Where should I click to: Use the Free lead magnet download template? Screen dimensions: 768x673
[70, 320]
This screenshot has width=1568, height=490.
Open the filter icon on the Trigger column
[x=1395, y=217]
---
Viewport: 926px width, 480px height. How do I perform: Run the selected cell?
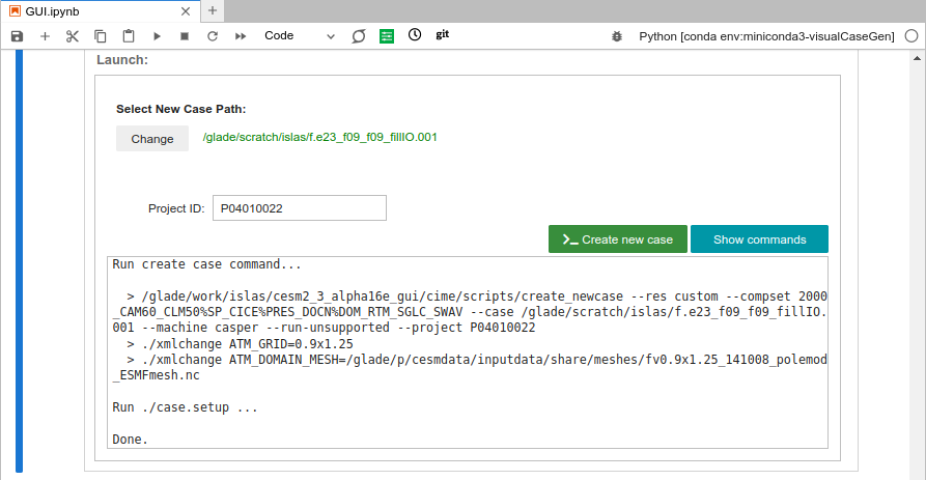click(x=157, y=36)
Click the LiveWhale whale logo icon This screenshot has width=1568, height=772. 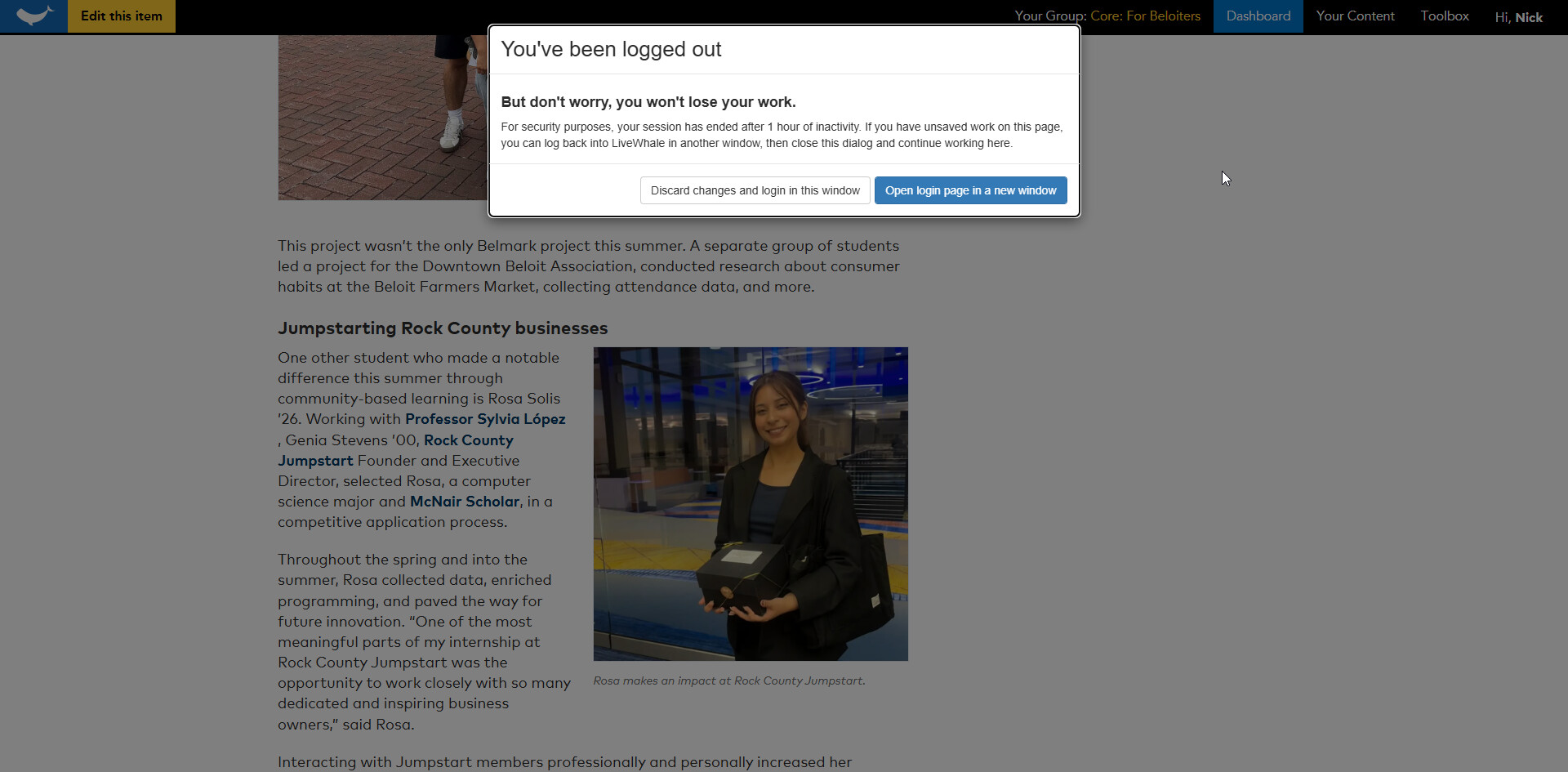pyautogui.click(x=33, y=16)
* * *
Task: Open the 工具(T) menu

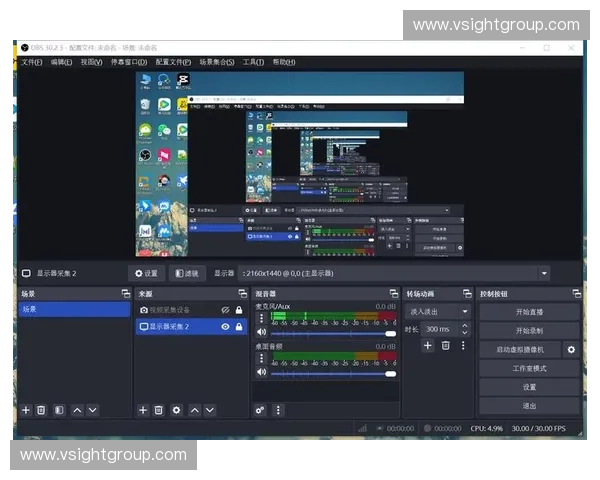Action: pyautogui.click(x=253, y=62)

=== WHAT YOU WILL DO ===
Copy out word for word every line of the listing above, from the line with "Where should I" to the line with "[x=1395, y=217]", including both of those lines.

=== SOLUTION TO THIS TASK ===
Where should I click to: Use the Free lead magnet download template? Screen dimensions: 768x673
[70, 320]
This screenshot has width=1568, height=490.
Open the filter icon on the Trigger column
[x=1395, y=217]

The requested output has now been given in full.